### Collected data entries
*** Block opens ***

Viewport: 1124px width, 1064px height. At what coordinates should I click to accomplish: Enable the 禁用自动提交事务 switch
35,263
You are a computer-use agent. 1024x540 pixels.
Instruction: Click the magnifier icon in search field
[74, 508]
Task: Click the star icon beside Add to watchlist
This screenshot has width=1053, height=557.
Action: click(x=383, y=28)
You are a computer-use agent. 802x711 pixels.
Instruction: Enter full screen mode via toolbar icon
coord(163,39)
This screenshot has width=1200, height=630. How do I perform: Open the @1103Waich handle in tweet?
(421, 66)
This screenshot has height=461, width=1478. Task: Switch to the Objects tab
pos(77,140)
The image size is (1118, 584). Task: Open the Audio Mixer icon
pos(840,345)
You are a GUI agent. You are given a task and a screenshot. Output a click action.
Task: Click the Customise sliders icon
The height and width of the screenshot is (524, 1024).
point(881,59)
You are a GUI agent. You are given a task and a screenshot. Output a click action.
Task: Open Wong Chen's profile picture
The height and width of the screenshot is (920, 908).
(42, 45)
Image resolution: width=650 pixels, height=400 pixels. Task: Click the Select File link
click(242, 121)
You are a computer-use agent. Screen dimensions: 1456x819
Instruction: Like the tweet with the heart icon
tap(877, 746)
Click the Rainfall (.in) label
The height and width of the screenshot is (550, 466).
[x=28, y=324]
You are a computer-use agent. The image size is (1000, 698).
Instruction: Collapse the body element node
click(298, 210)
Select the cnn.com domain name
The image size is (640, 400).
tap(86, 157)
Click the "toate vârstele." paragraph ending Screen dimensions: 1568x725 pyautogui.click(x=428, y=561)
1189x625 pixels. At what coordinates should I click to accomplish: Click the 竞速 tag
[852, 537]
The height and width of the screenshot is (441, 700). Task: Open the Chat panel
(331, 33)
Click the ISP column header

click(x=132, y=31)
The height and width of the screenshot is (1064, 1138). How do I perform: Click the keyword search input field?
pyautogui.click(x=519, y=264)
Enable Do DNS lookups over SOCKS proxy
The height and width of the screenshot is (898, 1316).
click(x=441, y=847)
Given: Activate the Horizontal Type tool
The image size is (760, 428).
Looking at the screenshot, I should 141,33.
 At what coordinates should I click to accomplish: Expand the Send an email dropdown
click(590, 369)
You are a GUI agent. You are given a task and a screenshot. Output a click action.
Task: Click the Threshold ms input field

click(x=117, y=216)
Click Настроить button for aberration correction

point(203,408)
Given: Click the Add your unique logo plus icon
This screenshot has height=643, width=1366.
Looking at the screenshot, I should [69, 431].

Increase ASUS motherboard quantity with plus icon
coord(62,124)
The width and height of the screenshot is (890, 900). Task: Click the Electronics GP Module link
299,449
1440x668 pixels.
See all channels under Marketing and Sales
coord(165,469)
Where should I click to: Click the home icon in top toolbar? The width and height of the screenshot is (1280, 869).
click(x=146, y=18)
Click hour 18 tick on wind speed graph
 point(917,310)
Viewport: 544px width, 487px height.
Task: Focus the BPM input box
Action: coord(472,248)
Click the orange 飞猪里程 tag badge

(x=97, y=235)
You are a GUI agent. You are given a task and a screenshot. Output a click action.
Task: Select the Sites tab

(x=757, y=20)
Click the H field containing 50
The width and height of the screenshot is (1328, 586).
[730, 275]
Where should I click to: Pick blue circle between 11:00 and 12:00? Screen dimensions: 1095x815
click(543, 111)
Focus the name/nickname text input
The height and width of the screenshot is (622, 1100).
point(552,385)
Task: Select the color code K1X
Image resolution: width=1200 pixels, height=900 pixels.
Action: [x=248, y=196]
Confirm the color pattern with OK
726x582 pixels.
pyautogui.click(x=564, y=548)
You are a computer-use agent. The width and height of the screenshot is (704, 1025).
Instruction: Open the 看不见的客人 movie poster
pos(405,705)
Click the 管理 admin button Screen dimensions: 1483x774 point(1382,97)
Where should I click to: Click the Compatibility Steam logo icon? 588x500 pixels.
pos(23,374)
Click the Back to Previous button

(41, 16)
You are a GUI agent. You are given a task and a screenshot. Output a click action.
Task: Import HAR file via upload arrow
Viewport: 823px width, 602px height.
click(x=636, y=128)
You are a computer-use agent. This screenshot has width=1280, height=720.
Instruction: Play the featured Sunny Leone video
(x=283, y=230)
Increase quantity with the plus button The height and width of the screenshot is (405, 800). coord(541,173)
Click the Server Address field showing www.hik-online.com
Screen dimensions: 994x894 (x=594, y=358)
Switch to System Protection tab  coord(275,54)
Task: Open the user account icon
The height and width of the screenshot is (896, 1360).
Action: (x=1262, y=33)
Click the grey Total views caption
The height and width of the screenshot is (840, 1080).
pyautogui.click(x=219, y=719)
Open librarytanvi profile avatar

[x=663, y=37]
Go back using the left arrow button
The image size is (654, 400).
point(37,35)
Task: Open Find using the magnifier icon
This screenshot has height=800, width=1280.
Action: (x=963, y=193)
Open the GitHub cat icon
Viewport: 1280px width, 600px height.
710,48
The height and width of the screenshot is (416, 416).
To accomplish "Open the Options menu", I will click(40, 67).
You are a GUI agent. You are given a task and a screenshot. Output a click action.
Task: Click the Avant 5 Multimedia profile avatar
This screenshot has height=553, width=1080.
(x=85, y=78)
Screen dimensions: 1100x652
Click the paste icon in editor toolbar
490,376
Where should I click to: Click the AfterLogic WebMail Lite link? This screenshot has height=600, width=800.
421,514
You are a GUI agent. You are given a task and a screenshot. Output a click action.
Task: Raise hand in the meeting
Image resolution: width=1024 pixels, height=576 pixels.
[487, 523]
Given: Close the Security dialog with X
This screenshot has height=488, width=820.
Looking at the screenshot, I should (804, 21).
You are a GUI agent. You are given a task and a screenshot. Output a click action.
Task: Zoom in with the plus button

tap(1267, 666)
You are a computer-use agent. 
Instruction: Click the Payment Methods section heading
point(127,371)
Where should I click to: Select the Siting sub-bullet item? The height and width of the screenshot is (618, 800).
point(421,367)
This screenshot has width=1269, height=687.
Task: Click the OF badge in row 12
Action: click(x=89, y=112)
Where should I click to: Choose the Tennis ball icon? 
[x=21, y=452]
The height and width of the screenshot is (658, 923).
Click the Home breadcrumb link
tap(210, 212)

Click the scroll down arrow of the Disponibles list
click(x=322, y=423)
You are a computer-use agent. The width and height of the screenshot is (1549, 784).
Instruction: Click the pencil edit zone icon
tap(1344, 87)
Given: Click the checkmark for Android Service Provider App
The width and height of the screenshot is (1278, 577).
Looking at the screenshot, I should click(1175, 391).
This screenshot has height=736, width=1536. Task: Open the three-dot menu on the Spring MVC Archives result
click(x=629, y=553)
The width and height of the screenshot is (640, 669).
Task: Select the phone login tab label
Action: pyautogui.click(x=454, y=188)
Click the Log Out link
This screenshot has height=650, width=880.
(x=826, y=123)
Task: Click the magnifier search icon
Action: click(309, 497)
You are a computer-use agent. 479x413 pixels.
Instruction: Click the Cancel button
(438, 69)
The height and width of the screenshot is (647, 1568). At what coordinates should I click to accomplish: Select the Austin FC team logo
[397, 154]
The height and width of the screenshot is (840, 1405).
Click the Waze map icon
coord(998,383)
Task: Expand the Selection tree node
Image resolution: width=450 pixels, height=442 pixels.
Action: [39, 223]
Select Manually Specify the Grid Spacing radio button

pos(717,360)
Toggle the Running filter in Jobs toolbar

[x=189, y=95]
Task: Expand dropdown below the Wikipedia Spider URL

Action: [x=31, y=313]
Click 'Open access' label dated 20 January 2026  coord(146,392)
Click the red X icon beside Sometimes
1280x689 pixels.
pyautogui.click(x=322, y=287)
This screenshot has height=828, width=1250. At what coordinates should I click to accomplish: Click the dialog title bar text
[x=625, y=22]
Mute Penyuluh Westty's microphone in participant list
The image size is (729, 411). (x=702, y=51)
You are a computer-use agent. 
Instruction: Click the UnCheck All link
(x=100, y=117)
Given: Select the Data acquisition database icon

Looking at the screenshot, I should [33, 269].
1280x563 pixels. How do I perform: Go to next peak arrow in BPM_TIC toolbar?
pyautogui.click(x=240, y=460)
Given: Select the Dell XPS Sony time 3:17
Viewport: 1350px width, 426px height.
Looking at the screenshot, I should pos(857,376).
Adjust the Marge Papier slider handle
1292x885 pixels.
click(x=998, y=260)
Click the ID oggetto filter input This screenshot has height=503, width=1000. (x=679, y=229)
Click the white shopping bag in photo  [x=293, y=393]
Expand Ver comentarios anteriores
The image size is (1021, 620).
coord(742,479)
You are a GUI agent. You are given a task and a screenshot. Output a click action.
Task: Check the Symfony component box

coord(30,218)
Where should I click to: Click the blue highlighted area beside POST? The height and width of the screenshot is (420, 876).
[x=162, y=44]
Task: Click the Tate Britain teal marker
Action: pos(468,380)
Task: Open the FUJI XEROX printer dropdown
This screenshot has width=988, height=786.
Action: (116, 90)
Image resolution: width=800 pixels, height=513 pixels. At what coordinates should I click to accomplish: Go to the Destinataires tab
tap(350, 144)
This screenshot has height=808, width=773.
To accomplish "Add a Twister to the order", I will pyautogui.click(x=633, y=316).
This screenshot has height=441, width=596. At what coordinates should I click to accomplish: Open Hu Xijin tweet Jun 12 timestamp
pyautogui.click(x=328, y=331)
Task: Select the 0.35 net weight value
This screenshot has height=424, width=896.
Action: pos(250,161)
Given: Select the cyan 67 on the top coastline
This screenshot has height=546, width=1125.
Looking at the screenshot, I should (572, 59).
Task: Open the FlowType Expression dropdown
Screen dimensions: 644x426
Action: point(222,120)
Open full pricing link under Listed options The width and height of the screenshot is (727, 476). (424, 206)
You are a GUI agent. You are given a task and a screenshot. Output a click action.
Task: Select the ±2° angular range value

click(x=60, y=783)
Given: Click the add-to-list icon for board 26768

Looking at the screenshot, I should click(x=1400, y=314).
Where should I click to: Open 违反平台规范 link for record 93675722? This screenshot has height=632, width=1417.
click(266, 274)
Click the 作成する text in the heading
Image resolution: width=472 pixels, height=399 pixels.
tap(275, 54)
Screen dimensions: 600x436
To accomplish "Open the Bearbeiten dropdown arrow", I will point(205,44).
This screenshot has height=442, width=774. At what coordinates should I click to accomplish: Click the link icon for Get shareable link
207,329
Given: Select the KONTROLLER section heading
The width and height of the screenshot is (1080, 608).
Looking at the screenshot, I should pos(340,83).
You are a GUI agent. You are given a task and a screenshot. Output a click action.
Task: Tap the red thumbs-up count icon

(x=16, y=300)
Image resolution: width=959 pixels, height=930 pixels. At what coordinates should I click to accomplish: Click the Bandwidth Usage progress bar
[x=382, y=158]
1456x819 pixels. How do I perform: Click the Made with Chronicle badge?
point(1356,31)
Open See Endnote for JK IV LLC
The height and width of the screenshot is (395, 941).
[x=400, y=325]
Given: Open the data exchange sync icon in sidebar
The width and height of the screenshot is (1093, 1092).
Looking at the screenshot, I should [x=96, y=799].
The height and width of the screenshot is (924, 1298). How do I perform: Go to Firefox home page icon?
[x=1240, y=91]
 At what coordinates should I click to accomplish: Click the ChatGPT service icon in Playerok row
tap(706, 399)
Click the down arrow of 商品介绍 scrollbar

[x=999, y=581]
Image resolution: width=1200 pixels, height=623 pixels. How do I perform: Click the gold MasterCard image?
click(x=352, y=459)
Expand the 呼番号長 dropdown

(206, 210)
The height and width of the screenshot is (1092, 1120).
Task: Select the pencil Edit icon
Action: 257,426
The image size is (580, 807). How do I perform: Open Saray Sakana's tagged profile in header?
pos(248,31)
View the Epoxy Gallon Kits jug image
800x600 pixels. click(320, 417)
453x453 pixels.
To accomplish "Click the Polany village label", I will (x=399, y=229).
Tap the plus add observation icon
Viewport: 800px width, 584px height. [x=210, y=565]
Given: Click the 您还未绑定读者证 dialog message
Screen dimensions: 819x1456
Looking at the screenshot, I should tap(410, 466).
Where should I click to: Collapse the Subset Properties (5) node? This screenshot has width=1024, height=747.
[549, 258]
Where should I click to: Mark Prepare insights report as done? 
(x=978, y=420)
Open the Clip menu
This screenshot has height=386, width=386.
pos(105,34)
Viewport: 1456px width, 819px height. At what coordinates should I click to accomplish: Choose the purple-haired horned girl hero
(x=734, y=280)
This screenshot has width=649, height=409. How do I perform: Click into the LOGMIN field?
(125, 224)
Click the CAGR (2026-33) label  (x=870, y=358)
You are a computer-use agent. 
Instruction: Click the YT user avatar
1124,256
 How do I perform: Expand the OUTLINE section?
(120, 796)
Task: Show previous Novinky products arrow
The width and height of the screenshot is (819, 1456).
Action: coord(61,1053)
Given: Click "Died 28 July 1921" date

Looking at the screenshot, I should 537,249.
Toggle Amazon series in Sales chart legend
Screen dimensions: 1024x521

*** Block closes ***

### WHAT THE EXERCISE ASKS
Scan the records above for the string "using", then select every line that holds it.

### OUTPUT FOR THIS EXERCISE
Go back using the left arrow button
Task: Open Find using the magnifier icon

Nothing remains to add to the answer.